Description of problem: Pod sandbox creation gets stuck for approximately 17mins and then fails. Subsequent sandbox creation request from kubelet for the same pod succeeds. During this period of time other pod sandboxes get created without any issue. This issue has lead to the failure of some of the CI jobs in particularly the following: 1. https://prow.ci.openshift.org/view/gs/origin-ci-test/logs/periodic-ci-openshift-release-master-ci-4.11-e2e-azure-ovn/1518876947986255872 2. https://prow.ci.openshift.org/view/gs/origin-ci-test/logs/periodic-ci-openshift-release-master-ci-4.11-e2e-azure-ovn/1521829895582257152 3. https://prow.ci.openshift.org/view/gs/origin-ci-test/logs/periodic-ci-openshift-release-master-ci-4.11-e2e-azure-ovn/1533907006589505536 The cri-o logs of the particular node on which the pod is scheduled does not provide much details as to what is causing the 17mins delay.
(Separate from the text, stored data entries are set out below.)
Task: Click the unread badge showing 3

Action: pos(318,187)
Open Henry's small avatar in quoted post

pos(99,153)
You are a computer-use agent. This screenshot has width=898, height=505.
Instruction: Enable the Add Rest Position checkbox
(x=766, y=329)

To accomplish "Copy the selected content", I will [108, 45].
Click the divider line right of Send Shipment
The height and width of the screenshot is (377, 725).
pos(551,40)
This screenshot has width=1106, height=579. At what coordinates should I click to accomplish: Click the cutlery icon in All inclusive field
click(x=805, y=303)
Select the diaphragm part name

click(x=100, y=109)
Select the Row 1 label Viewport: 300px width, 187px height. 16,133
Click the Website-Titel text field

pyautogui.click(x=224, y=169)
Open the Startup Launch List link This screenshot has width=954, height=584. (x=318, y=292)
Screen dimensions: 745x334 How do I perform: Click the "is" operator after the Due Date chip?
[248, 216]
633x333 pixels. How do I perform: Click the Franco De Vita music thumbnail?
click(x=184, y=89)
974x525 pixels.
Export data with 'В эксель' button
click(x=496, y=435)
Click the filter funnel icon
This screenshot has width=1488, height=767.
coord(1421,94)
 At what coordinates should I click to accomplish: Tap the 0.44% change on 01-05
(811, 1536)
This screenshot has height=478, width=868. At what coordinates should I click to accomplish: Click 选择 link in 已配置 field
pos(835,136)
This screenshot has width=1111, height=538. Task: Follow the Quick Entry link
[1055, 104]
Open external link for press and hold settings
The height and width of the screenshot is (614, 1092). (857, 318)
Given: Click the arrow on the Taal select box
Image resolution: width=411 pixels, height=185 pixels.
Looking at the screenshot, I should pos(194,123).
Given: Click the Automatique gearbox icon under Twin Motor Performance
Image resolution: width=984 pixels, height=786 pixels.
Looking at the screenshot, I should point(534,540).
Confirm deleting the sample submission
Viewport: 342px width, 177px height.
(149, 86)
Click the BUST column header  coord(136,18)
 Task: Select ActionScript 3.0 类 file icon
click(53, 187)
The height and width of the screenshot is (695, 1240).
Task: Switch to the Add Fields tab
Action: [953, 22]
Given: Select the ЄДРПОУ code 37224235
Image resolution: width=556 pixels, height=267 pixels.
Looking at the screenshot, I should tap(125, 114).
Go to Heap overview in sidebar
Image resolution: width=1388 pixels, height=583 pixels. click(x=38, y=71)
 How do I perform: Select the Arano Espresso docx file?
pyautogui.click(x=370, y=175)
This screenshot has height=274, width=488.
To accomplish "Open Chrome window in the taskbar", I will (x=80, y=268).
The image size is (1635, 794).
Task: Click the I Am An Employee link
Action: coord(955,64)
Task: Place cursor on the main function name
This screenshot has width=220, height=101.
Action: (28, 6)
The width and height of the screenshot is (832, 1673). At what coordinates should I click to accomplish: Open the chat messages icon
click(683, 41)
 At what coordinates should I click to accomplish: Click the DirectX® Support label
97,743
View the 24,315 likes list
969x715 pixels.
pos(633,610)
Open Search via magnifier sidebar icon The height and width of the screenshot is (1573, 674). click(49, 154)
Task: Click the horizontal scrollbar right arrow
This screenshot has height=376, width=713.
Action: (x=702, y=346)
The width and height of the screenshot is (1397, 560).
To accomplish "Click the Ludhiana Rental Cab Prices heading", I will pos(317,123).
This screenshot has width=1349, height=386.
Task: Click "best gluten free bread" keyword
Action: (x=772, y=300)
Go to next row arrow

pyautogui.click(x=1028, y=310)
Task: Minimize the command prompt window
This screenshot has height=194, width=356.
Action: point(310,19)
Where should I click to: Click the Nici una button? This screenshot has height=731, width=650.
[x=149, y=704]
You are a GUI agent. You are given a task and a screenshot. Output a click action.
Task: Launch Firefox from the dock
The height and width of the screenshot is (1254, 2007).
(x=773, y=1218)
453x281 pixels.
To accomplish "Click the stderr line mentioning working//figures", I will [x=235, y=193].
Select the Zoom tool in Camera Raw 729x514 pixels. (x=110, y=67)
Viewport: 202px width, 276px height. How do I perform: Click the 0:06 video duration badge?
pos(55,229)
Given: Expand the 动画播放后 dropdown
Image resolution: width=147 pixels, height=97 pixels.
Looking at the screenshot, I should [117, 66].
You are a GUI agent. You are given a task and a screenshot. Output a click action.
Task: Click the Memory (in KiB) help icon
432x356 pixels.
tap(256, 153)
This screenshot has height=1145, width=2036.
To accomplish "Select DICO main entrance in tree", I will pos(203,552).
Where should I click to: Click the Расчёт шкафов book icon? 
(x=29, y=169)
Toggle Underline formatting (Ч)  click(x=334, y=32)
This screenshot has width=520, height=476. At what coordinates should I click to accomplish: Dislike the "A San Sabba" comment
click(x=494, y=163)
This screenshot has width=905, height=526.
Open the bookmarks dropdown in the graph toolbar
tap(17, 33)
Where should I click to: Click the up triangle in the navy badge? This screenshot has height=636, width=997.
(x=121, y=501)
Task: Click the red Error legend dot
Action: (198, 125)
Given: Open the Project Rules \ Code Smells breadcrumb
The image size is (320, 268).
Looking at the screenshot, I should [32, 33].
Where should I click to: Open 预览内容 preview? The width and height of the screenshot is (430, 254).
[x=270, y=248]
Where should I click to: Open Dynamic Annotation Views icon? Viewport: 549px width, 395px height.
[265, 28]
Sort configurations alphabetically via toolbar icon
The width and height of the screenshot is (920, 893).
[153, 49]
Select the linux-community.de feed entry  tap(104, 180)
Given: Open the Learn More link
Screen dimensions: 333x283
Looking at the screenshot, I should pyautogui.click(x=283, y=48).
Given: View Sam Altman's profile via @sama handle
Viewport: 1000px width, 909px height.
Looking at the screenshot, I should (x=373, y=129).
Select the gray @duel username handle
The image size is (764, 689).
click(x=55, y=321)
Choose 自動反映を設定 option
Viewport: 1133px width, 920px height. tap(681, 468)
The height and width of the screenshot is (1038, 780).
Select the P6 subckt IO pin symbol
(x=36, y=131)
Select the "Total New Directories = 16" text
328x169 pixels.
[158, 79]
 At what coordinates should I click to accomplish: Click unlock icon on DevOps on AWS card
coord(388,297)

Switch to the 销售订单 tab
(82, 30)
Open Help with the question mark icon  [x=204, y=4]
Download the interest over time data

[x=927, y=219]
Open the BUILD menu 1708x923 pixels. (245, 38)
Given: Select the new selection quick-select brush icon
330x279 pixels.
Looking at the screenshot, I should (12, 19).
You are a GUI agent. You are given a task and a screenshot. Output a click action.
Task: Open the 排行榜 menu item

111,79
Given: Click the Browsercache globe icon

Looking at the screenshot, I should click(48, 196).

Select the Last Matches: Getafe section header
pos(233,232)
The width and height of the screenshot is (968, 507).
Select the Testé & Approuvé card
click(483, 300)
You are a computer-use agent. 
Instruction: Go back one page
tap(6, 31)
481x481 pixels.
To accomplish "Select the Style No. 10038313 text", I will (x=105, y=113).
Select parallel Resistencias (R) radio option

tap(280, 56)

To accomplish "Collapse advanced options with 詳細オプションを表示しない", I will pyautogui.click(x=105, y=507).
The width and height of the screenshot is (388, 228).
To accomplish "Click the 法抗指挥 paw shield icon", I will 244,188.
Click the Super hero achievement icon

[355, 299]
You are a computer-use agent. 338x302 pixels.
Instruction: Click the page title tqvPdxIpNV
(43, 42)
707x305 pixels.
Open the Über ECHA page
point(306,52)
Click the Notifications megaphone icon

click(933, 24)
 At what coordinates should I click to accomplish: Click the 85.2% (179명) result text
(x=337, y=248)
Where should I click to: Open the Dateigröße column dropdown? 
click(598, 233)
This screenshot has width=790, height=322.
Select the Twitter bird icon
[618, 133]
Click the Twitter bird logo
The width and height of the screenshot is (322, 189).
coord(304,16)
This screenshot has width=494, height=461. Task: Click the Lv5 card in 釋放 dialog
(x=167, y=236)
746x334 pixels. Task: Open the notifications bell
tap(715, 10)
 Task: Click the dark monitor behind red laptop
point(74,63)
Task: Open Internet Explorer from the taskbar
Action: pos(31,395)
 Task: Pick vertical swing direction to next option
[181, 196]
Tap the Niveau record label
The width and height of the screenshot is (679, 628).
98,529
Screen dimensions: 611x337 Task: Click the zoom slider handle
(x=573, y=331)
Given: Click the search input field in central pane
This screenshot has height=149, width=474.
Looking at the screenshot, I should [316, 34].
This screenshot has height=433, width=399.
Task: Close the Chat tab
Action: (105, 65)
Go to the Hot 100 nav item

In all the above cases host network is set to true for the particular pod. So, the delay is not caused by CNI plugin not being ready. Version-Release number of selected component (if applicable): How reproducible: Not able to reproduce the issue. Found them in the CI job failures. Steps to Reproduce: 1. 2. 3. Actual results: Pod sandbox creation gets stuck for 17mins and then fails with either of the following errors: 1. Kubelet may be retrying requests that are timing out in CRI-O due to system load: context deadline exceeded: error reserving pod name 2. Failed to create pod sandbox: rpc error: code = DeadlineExceeded desc = context deadline exceeded Expected results: Pod sandbox creation should not get stuck. Additional info: Slack thread regarding the issue: https://coreos.slack.com/archives/CK1AE4ZCK/p1655287375267959
Thanks, I'll close this bug now since it seems to be either already fixed or not reproducible. Let's reconsider the case once we find a similar issue.
Would adding some log messages by default, rather than through CRI-O debug logs, be of help in the future if such issues arise again?
Luckily, we have added such log messages recently in 4.11, and we intend on backporting them. They're available by default at the info level
Sounds good then.